Pierce™ 蛋白重折叠试剂盒

Thermo Scientific Pierce 蛋白质重折叠试剂盒包括高纯度试剂及详细说明（旨在使用基质策略确定对已从包涵体中变性和溶解的重组蛋白进行重折叠的最佳缓冲液条件）。

蛋白质重折叠试剂盒的特点：

•稳健—所检查的条件和组分只限于作为折叠缓冲液具有最显著及通用效用的条件和组分
• 便利—三等级基质设计显著减少了所需的二次优化数量并提高了数据解读的简易性
• 可调基质形式—可根据靶蛋白定制重折叠实验；并考虑到缓冲液组分之间已知的正面和负面相互作用，从而尽可能减少不必要的分析
• 高纯度试剂—使用严格的标准配制试剂，以便获得一致的结果

该试剂盒包含用于确定最佳缓冲液条件以使变性重组蛋白重折叠从而恢复天然结构和功能的必需试剂和完整策略。九种基础复性缓冲液构成一个包含各种强和弱变性条件以抑制蛋白聚集的矩阵。根据被复性的蛋白类型，提供的添加剂被用作附加的矩阵因子。在三个浓度级别检查缓冲液成分，并可在一次实验中测试多种复性条件。可调式设计可根据目标蛋白调整矩阵条件，以防止样本浪费及不必要的分析，同时最大化复性产出。Pierce 蛋白质重折叠试剂盒附带全面的重折叠指南，其中包含以下方面的详细信息：分离、溶解和纯化包涵体；优化重折叠条件；分析重折叠得率。
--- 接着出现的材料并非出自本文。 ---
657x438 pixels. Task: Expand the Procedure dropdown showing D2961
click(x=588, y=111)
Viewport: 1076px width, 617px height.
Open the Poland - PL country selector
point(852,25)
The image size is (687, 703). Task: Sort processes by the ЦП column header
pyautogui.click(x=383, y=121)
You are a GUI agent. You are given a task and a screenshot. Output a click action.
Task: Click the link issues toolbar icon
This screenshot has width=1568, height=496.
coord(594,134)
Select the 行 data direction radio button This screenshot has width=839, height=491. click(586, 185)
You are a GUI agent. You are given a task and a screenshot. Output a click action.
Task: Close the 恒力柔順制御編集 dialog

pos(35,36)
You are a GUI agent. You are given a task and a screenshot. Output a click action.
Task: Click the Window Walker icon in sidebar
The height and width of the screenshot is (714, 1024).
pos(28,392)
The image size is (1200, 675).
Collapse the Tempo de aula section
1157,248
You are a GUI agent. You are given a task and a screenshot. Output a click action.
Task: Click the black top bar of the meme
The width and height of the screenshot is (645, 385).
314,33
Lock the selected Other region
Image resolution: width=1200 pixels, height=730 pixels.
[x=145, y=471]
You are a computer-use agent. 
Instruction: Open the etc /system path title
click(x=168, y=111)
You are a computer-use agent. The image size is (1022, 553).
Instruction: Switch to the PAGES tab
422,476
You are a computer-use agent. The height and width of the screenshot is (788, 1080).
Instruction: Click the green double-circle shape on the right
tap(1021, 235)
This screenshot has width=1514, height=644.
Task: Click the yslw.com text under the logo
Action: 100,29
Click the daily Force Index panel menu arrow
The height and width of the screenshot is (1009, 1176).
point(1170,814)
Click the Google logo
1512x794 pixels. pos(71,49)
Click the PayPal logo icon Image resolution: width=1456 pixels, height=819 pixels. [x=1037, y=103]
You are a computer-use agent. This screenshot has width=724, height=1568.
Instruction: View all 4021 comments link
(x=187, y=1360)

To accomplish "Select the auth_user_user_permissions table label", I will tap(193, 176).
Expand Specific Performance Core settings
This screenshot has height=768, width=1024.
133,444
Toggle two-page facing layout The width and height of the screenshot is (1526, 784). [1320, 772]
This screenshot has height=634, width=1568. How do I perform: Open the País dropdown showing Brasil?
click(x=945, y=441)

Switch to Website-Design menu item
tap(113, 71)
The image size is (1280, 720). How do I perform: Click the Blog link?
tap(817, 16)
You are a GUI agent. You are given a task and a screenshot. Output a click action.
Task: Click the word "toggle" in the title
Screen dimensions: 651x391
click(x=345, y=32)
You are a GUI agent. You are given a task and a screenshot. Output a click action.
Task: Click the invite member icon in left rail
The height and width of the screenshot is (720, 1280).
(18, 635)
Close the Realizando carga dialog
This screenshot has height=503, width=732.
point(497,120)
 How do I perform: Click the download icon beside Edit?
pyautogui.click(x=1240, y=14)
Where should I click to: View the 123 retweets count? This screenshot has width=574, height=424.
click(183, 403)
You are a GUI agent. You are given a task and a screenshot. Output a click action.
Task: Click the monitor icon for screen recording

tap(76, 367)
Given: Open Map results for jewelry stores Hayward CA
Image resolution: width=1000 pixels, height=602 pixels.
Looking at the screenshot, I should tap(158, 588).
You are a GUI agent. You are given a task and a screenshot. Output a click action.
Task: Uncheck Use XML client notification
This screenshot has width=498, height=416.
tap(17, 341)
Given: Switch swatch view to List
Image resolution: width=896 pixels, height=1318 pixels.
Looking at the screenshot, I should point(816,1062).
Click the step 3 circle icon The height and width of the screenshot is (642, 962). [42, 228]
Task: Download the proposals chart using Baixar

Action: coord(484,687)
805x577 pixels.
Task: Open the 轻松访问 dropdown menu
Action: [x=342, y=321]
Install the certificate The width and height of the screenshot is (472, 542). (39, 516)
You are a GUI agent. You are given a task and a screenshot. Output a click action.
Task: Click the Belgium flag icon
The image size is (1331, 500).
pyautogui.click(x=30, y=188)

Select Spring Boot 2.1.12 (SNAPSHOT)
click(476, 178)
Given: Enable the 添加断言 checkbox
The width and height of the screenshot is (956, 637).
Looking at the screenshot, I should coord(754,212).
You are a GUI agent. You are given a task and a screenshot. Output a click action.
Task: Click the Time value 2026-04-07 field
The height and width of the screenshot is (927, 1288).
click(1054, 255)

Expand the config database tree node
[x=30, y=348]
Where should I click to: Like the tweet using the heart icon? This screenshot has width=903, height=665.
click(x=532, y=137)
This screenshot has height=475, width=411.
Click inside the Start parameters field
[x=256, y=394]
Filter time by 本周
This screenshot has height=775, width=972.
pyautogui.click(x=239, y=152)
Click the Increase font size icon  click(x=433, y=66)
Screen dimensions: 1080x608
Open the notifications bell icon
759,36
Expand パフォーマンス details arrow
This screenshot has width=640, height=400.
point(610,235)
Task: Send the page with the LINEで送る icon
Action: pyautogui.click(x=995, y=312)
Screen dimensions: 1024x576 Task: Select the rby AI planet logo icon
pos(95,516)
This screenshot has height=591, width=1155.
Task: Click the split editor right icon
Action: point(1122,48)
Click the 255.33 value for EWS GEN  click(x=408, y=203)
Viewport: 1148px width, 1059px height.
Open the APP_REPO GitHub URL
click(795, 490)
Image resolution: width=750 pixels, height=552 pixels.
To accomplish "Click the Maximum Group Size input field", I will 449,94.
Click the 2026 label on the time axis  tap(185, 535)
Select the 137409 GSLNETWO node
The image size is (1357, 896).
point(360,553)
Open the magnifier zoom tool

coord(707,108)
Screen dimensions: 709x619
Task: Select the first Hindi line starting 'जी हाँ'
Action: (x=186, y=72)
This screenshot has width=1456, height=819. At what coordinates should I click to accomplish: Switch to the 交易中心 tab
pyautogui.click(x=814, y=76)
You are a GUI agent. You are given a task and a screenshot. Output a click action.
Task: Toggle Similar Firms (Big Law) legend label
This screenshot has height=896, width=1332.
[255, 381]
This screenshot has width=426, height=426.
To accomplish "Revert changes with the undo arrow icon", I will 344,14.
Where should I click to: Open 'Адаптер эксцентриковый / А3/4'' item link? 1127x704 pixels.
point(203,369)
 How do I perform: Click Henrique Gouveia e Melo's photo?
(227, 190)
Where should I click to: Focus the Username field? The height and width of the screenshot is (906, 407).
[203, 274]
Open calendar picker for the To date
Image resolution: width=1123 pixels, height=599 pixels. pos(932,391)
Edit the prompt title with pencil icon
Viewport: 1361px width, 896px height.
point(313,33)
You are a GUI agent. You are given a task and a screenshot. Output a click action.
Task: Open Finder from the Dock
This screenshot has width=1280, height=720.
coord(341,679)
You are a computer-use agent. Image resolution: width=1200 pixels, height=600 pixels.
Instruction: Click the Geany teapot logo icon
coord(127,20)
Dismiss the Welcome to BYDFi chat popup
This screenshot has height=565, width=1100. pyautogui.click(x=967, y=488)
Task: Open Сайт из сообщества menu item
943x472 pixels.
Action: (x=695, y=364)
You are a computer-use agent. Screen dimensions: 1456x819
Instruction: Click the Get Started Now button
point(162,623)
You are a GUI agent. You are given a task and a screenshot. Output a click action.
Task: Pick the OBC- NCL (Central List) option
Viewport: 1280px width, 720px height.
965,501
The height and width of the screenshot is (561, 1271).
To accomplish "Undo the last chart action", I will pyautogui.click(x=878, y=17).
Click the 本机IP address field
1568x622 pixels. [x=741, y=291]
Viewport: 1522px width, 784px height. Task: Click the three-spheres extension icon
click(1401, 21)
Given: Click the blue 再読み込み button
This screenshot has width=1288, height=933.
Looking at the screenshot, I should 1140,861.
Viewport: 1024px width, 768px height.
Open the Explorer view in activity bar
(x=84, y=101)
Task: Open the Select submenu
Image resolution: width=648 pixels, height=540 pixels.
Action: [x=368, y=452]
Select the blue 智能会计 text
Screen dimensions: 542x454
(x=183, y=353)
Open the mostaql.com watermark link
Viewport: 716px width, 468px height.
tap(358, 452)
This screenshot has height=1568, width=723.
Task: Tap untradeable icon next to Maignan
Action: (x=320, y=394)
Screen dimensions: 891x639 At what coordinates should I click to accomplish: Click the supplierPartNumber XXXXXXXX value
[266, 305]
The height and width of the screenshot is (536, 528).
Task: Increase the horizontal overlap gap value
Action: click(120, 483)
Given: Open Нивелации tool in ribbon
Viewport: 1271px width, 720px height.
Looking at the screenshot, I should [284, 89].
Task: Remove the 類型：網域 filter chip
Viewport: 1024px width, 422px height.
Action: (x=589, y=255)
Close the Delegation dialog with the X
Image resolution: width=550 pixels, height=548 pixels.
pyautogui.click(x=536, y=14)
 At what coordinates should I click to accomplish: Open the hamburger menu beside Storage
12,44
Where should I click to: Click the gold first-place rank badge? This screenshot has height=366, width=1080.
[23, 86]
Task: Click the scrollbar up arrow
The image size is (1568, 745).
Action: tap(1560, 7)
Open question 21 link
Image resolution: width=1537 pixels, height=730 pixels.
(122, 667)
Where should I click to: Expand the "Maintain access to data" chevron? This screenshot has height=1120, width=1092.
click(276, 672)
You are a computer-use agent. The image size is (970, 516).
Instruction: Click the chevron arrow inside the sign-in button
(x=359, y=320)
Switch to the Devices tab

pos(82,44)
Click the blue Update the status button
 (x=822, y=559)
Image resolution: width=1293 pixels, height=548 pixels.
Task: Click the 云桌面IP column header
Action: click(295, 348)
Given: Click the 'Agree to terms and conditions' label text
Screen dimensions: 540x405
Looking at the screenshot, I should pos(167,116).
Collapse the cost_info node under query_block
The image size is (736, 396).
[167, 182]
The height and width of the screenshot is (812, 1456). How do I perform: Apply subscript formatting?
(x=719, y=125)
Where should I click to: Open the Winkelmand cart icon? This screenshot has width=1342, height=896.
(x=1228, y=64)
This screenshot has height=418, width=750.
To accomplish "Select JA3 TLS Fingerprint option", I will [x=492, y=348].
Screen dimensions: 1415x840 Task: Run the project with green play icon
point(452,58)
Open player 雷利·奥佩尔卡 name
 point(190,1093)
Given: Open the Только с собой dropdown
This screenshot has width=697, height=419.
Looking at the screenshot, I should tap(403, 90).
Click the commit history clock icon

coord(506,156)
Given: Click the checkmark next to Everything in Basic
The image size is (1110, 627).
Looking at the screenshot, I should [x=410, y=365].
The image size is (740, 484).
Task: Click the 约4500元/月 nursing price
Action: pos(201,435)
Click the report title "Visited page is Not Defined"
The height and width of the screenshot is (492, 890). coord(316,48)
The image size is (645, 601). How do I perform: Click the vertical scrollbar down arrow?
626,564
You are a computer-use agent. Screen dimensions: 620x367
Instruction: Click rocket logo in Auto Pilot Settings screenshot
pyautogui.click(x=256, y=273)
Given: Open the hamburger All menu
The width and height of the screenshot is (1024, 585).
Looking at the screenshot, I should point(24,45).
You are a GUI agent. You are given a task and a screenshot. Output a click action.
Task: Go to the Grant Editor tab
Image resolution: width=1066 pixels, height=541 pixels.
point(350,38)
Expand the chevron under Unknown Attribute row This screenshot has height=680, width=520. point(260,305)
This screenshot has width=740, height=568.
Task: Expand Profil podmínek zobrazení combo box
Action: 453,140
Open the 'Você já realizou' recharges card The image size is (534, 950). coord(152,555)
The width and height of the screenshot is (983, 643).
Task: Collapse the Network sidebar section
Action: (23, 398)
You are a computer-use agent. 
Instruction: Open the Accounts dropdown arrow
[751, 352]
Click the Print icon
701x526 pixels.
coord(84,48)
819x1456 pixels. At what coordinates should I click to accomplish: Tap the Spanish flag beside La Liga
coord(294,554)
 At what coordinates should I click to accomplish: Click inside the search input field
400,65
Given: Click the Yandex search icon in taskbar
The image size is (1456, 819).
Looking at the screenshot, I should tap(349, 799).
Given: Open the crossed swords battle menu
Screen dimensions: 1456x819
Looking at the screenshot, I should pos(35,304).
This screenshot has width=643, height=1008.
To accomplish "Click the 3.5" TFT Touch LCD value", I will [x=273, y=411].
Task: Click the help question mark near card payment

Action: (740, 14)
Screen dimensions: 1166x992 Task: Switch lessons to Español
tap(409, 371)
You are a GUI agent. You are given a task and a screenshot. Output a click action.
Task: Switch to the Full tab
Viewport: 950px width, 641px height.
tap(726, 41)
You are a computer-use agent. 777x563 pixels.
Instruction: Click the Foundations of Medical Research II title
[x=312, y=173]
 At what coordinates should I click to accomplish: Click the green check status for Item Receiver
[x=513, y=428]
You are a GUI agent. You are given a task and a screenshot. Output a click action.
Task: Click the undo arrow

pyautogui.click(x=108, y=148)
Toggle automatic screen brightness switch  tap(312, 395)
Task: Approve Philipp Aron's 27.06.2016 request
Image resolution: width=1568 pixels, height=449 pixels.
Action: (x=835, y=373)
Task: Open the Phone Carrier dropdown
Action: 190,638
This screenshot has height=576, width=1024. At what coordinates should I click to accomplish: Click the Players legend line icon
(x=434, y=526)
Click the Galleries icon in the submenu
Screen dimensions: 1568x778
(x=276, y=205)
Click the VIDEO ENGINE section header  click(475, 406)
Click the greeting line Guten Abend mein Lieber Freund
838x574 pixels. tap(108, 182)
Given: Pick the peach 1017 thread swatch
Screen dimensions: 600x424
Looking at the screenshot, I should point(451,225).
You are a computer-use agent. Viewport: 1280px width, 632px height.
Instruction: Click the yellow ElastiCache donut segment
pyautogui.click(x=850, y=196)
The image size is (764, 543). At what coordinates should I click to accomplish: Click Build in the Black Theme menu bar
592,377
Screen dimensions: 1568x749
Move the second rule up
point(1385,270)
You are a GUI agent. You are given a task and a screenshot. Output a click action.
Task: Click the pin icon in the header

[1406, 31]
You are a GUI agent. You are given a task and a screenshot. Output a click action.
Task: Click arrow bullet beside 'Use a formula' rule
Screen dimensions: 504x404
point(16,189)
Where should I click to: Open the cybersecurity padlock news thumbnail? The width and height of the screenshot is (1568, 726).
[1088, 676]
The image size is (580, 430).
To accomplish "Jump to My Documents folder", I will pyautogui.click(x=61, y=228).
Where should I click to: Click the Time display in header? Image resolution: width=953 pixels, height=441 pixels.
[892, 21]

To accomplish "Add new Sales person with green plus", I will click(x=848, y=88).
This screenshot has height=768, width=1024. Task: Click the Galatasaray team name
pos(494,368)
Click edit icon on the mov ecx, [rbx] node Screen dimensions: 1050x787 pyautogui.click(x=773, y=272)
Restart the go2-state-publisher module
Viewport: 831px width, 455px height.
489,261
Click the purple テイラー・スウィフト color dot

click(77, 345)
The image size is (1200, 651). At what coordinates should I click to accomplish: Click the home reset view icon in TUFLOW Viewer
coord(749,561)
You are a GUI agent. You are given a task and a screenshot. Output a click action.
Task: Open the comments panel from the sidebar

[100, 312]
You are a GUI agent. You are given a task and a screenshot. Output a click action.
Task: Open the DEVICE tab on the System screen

注：以下章节根据报告了 Pierce 蛋白质重折叠试剂盒开发情况的原始预览文章而编写，该试剂盒最初称为“Pro-Matrix”。

方法
在 4°C 下将溶菌酶置于 8 M GdnHCl、10 mM DTT、50 mM Tris（pH 值 8.0）中进行过夜变性处理，浓度为 20 mg/mL。根据基质布局确定，将还原型谷胱甘肽、氧化型谷胱甘肽和 DTT 添加到重折叠缓冲液中（表 3）。所有溶液均平衡至 4°C。在将已溶解的溶菌酶添加到重折叠缓冲液前即刻，使用在 8 M GdnHCl、50 mM Tris（pH 值 8.0）中平衡的蛋白脱盐离心柱去除 DTT。然后将溶菌酶加入到重折叠缓冲液中，使得最终浓度为 1 mg/mL。这一添加物向基础重折叠缓冲液提供 0.4 M GdnHCl。在 4°C 下进行 18 小时重折叠。通过使用 Tecan(tm) SPECTRAFluor Plus 系统利用 EnzChek(tm) 溶菌酶检测试剂盒 (Molecular Probes) 测定溶菌酶活性，确定重折叠得率。

结果和讨论
蛋白质重折叠的基本方案要求首先分离、纯化包涵体，然后用强变性剂（如盐酸胍 (GdnHCl)）溶解，以产生完全未折叠的蛋白质。然后将溶解的蛋白质稀释或透析到重折叠缓冲液中以降低变性剂浓度，从而使蛋白质能够根据其一级序列中所包含的信息进行重折叠。当使用优化条件时，许多蛋白质可在 >1 mg/mL 的浓度下进行可靠重折叠。然而，如果变性剂被去除并替换为未经优化的重折叠缓冲液，蛋白质聚集会与复性产生强烈竞争，并且只能回收极少量的天然蛋白。重折叠过程中发生的聚集程度很大程度上取决于蛋白浓度、强和弱变性剂浓度、pH 值、温度以及氧化还原反应环境。离子强度、二价阳离子、聚合物和辅因子也可促进某些蛋白的重折叠。

使用 Pierce 蛋白质重折叠试剂盒进行还原和变性溶菌酶重折叠的结果见表 3。在此示例中，我们将溶菌酶天然状态下是否存在二硫键视为未知。在蛋白质重折叠基质中存在的最低和最高变性剂浓度下，天然溶菌酶的重新形成受到抑制（试验编号 1、2 和 9）。DTT 的存在（试验编号 1、6 和 8）也抑制了重折叠，表明重新形成的二硫键在溶菌酶折叠中起重要作用。在试验 7 中获得了实验中恢复的最高溶菌酶活性，其包含 1.4 M GdnHCl、0 M L-精氨酸、2 mM GSH: 0.4 mM GSSG，代表超过 90% 的溶解溶菌酶被重折叠。